== ENTRIES SHOWN
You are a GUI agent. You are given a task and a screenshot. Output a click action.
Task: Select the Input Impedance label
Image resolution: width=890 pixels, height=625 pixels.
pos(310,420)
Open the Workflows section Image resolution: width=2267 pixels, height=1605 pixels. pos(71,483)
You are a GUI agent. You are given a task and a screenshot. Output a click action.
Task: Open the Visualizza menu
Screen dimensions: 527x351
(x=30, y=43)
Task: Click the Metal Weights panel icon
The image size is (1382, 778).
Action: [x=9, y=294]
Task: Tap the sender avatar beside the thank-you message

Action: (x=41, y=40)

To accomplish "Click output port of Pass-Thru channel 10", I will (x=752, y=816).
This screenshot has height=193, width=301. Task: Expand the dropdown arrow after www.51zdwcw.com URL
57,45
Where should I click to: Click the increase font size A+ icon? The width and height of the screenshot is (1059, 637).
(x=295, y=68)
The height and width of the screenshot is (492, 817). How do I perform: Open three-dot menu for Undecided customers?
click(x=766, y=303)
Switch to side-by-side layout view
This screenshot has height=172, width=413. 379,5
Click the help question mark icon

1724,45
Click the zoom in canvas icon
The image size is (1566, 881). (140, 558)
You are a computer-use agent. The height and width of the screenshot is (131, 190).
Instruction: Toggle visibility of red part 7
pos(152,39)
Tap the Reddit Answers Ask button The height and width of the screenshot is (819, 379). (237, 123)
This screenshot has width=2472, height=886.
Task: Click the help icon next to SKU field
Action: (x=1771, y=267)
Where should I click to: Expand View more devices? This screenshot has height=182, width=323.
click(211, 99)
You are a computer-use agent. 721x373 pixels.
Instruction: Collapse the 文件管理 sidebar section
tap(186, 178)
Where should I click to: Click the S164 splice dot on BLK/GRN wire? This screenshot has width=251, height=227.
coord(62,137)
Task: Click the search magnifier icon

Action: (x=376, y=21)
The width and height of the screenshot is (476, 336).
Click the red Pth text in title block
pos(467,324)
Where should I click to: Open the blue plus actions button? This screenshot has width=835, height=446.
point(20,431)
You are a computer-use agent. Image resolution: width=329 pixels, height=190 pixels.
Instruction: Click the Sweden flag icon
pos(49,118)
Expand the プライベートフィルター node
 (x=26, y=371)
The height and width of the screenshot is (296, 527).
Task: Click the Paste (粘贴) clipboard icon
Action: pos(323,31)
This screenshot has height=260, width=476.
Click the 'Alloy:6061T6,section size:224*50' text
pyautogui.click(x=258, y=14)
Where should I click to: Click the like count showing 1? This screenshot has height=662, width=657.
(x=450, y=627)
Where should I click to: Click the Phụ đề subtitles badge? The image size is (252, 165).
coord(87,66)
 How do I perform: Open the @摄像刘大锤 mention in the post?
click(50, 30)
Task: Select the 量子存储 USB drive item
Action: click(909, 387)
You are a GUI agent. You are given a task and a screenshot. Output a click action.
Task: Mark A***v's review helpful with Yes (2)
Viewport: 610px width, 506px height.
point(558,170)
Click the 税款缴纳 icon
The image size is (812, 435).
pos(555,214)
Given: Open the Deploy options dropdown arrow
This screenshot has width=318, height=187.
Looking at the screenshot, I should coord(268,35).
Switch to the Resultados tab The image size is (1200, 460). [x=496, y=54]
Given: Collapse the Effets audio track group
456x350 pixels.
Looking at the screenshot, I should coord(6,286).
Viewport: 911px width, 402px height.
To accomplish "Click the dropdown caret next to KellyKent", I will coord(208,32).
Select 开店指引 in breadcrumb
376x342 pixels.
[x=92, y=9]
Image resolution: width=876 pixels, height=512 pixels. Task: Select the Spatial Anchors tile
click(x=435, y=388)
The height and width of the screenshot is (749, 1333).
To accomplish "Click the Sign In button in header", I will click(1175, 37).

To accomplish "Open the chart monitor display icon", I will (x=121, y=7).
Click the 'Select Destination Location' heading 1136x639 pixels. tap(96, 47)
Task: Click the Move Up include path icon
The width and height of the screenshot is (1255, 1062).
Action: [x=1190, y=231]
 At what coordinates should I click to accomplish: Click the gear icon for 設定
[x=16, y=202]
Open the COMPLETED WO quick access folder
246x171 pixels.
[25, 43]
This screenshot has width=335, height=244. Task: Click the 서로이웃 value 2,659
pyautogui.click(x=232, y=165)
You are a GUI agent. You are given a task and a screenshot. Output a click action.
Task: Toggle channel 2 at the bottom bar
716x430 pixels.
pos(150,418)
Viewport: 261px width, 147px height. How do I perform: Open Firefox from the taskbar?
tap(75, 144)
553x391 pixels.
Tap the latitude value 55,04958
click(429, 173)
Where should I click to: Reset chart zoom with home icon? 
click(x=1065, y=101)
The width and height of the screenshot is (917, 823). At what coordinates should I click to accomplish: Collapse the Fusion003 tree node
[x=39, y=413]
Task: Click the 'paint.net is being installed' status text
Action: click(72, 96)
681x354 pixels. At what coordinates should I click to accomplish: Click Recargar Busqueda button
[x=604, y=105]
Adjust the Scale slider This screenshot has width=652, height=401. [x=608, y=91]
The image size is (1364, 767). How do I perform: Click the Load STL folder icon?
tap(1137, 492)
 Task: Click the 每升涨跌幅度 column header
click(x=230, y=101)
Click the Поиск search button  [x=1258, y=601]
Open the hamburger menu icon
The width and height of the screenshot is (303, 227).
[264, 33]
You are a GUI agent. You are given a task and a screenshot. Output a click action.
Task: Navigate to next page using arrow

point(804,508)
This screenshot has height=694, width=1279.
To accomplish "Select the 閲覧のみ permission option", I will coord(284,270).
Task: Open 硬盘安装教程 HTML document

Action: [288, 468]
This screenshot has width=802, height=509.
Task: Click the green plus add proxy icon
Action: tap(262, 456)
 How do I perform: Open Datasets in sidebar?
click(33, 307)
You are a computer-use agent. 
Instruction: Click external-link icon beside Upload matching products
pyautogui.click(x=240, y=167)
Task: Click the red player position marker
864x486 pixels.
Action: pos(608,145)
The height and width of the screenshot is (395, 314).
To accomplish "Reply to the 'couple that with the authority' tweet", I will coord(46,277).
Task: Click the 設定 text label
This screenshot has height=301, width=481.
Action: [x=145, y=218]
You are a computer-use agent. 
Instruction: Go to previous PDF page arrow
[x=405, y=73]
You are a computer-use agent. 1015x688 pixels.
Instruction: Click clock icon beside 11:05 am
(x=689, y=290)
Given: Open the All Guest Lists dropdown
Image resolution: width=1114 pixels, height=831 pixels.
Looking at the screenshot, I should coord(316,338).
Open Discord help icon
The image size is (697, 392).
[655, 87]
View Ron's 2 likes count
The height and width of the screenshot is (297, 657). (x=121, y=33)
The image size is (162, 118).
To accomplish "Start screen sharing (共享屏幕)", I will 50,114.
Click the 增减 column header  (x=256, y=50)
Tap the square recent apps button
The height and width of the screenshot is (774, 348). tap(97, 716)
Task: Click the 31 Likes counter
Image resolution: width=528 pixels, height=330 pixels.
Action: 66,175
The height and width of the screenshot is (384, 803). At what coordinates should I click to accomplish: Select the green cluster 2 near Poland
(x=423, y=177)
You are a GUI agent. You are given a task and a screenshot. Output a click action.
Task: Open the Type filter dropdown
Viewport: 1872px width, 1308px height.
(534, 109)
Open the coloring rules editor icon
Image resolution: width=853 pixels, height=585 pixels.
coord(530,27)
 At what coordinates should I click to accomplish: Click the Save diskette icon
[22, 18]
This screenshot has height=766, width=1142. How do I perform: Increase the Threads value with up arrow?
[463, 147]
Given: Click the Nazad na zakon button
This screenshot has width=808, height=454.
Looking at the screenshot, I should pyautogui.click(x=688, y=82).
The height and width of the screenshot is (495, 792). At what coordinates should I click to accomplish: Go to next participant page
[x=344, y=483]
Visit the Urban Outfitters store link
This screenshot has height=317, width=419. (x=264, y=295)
====
• **WHAT YOU NEED TO DO**
Please identify each line in the records above that contains the word "channel", and copy those lines.

• **EXERCISE RESULT**
To accomplish "Click output port of Pass-Thru channel 10", I will (x=752, y=816).
Task: Toggle channel 2 at the bottom bar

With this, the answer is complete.